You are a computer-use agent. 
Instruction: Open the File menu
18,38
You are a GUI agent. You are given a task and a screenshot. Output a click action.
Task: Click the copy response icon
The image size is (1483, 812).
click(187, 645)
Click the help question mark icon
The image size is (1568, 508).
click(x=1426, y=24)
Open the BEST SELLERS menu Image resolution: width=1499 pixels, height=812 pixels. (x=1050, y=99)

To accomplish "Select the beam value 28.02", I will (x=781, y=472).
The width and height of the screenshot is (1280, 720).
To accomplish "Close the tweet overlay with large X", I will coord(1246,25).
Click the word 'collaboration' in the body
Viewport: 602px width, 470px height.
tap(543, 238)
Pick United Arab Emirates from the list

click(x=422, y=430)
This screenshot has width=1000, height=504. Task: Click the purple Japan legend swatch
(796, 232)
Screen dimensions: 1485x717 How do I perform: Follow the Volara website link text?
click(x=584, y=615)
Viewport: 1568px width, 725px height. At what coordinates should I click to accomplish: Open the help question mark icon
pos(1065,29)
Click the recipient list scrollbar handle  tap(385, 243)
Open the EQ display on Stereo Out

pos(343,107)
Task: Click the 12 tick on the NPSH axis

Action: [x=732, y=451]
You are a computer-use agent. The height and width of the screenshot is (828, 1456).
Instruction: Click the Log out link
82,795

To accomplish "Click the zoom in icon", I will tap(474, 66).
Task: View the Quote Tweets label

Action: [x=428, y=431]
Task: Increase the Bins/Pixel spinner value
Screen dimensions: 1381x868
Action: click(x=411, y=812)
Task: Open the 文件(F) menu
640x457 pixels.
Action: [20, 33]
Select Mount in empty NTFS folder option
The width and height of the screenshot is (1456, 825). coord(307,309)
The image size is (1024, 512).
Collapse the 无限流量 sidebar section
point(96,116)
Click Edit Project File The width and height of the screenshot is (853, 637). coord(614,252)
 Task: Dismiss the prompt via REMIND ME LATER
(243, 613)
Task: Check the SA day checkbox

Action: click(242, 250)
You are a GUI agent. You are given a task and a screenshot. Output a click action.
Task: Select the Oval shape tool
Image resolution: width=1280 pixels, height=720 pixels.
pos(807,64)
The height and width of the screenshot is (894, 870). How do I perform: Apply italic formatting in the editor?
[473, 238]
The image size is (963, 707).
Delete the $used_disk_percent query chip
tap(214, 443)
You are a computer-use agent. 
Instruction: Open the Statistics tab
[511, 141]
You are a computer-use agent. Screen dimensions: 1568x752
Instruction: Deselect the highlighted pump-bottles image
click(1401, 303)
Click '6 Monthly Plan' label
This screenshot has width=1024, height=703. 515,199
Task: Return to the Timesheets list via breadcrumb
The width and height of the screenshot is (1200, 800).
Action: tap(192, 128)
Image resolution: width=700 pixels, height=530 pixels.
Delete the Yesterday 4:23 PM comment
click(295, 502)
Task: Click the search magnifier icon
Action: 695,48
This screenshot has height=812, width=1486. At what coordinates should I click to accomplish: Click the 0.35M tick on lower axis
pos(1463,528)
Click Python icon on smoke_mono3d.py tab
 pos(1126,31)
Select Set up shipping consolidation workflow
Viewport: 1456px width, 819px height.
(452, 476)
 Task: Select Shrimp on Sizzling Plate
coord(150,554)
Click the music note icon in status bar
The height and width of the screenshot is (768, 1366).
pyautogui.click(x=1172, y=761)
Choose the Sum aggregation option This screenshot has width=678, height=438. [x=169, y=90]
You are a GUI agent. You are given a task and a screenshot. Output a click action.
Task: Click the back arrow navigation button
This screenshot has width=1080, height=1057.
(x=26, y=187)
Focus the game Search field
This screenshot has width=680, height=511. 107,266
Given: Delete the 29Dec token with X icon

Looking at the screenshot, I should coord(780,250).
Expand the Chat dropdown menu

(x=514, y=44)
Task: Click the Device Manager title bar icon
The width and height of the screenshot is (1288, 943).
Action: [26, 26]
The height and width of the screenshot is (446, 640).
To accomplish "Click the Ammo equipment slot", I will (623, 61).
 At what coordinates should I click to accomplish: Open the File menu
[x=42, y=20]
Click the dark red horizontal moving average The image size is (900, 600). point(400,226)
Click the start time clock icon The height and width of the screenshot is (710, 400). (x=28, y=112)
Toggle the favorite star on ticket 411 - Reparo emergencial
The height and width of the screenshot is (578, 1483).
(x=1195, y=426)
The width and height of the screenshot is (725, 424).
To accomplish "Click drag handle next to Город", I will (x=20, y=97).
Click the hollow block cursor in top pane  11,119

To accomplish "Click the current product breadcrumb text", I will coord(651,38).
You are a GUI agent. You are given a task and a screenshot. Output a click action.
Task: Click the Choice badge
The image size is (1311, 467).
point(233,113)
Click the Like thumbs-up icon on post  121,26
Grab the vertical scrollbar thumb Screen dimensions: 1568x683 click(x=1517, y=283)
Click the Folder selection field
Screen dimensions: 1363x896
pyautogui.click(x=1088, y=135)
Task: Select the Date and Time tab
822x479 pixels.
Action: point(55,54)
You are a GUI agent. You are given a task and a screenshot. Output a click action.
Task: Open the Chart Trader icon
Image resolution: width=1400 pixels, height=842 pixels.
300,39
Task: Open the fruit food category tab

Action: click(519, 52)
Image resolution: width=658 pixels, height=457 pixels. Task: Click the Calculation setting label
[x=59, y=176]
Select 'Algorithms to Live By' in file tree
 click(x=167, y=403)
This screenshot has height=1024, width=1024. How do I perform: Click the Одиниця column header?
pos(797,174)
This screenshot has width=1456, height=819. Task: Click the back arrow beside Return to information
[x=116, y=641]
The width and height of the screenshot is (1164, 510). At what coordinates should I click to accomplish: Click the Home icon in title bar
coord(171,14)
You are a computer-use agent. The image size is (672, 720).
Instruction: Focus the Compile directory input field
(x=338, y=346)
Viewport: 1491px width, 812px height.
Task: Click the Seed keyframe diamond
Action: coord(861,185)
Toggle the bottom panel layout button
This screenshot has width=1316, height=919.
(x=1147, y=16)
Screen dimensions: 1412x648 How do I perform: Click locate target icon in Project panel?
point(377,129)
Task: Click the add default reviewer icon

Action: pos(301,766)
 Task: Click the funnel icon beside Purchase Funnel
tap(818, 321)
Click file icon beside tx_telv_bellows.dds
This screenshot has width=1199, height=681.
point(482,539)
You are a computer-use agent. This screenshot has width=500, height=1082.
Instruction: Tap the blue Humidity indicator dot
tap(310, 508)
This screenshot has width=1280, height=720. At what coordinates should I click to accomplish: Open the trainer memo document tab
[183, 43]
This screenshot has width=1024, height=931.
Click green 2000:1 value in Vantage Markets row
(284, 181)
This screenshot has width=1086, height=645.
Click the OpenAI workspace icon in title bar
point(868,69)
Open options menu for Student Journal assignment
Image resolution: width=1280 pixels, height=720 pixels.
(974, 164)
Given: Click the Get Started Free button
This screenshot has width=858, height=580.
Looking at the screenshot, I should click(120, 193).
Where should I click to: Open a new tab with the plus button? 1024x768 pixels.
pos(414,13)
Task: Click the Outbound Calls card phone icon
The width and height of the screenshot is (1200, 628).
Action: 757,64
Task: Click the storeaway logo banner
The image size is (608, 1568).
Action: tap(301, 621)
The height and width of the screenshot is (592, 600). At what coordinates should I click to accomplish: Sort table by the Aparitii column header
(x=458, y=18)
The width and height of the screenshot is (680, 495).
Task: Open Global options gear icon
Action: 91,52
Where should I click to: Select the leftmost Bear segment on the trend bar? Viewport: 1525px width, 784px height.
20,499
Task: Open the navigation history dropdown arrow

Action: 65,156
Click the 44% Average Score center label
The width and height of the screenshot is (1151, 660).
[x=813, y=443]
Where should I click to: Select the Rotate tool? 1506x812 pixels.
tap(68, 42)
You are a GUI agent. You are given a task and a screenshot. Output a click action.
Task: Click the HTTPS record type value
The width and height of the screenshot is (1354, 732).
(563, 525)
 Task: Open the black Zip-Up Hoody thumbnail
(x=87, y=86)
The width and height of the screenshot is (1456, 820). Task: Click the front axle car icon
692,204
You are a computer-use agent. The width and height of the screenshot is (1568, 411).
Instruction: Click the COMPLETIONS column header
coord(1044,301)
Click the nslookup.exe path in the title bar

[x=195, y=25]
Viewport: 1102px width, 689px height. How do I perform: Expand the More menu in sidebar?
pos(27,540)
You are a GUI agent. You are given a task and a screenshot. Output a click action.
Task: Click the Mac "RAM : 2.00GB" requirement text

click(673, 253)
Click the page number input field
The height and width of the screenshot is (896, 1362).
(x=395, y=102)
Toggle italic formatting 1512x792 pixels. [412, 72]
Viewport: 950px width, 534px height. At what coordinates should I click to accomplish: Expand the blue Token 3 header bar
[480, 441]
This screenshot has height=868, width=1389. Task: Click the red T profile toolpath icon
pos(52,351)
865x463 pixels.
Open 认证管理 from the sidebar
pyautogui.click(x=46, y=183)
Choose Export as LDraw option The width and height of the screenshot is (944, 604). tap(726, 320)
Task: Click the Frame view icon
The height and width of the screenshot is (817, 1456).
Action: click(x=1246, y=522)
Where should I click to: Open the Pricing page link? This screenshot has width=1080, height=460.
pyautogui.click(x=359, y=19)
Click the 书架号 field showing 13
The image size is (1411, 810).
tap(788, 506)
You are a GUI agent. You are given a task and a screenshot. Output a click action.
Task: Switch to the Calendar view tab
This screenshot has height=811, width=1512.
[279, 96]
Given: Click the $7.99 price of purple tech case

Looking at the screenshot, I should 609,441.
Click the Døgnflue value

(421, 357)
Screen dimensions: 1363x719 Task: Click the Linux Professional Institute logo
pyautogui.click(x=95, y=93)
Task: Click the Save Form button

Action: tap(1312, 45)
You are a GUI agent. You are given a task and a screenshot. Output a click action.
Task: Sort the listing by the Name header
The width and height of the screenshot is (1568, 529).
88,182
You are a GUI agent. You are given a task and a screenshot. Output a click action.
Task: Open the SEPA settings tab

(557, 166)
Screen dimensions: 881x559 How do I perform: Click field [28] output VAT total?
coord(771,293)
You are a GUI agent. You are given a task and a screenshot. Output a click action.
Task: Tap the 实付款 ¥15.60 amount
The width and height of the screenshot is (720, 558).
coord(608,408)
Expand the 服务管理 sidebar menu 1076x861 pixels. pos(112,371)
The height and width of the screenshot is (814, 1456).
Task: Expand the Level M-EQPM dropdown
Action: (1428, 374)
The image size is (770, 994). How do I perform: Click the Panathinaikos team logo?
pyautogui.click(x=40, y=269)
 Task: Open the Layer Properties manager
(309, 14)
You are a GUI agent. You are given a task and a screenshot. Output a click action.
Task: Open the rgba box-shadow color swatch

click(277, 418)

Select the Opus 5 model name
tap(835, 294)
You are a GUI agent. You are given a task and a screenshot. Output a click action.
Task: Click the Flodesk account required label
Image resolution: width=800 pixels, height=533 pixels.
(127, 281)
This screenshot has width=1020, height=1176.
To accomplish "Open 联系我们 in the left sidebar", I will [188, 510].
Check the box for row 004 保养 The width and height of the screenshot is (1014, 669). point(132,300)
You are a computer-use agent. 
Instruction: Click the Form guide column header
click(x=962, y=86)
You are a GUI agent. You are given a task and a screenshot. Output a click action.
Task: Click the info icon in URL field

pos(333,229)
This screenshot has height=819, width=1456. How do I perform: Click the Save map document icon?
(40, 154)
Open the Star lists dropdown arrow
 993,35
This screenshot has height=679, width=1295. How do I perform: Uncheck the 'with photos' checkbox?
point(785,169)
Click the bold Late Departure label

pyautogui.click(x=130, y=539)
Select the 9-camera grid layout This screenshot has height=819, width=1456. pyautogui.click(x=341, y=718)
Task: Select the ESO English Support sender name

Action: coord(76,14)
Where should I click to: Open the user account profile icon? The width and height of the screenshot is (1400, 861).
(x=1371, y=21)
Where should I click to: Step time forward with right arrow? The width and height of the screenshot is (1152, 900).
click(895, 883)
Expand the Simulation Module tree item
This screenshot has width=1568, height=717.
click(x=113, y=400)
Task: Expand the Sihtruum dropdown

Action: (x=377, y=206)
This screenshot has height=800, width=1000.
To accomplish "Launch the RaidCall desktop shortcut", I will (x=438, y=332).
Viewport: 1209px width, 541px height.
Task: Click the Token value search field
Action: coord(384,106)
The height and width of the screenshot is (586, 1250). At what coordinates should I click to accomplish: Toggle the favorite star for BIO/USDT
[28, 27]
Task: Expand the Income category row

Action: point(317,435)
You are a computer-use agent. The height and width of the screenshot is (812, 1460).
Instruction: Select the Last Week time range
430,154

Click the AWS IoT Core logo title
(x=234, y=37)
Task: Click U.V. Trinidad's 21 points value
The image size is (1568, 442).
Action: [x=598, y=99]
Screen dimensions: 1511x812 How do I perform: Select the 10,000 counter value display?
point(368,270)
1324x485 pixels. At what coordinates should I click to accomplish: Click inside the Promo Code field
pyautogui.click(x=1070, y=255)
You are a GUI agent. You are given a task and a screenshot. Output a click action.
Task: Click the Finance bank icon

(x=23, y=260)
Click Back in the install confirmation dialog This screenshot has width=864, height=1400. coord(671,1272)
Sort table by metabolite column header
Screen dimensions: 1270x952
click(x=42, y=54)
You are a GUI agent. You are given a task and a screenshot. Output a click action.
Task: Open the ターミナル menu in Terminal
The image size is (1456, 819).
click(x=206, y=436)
· · · · · · ·
| REQUEST |
Reproduce the records word for word, from their first line through the line that contains "Action: click(242, 250)", including both.

| ANSWER IN FULL |
You are a computer-use agent. 
Instruction: Open the File menu
18,38
You are a GUI agent. You are given a task and a screenshot. Output a click action.
Task: Click the copy response icon
The image size is (1483, 812).
click(187, 645)
Click the help question mark icon
The image size is (1568, 508).
click(x=1426, y=24)
Open the BEST SELLERS menu Image resolution: width=1499 pixels, height=812 pixels. (x=1050, y=99)

To accomplish "Select the beam value 28.02", I will (x=781, y=472).
The width and height of the screenshot is (1280, 720).
To accomplish "Close the tweet overlay with large X", I will coord(1246,25).
Click the word 'collaboration' in the body
Viewport: 602px width, 470px height.
tap(543, 238)
Pick United Arab Emirates from the list

click(x=422, y=430)
This screenshot has width=1000, height=504. Task: Click the purple Japan legend swatch
(796, 232)
Screen dimensions: 1485x717 How do I perform: Follow the Volara website link text?
click(x=584, y=615)
Viewport: 1568px width, 725px height. At what coordinates should I click to accomplish: Open the help question mark icon
pos(1065,29)
Click the recipient list scrollbar handle  tap(385, 243)
Open the EQ display on Stereo Out

pos(343,107)
Task: Click the 12 tick on the NPSH axis

Action: [x=732, y=451]
You are a computer-use agent. The height and width of the screenshot is (828, 1456).
Instruction: Click the Log out link
82,795

To accomplish "Click the zoom in icon", I will tap(474, 66).
Task: View the Quote Tweets label

Action: [x=428, y=431]
Task: Increase the Bins/Pixel spinner value
Screen dimensions: 1381x868
Action: click(x=411, y=812)
Task: Open the 文件(F) menu
640x457 pixels.
Action: [20, 33]
Select Mount in empty NTFS folder option
The width and height of the screenshot is (1456, 825). coord(307,309)
The image size is (1024, 512).
Collapse the 无限流量 sidebar section
point(96,116)
Click Edit Project File The width and height of the screenshot is (853, 637). coord(614,252)
 Task: Dismiss the prompt via REMIND ME LATER
(243, 613)
Task: Check the SA day checkbox

Action: click(242, 250)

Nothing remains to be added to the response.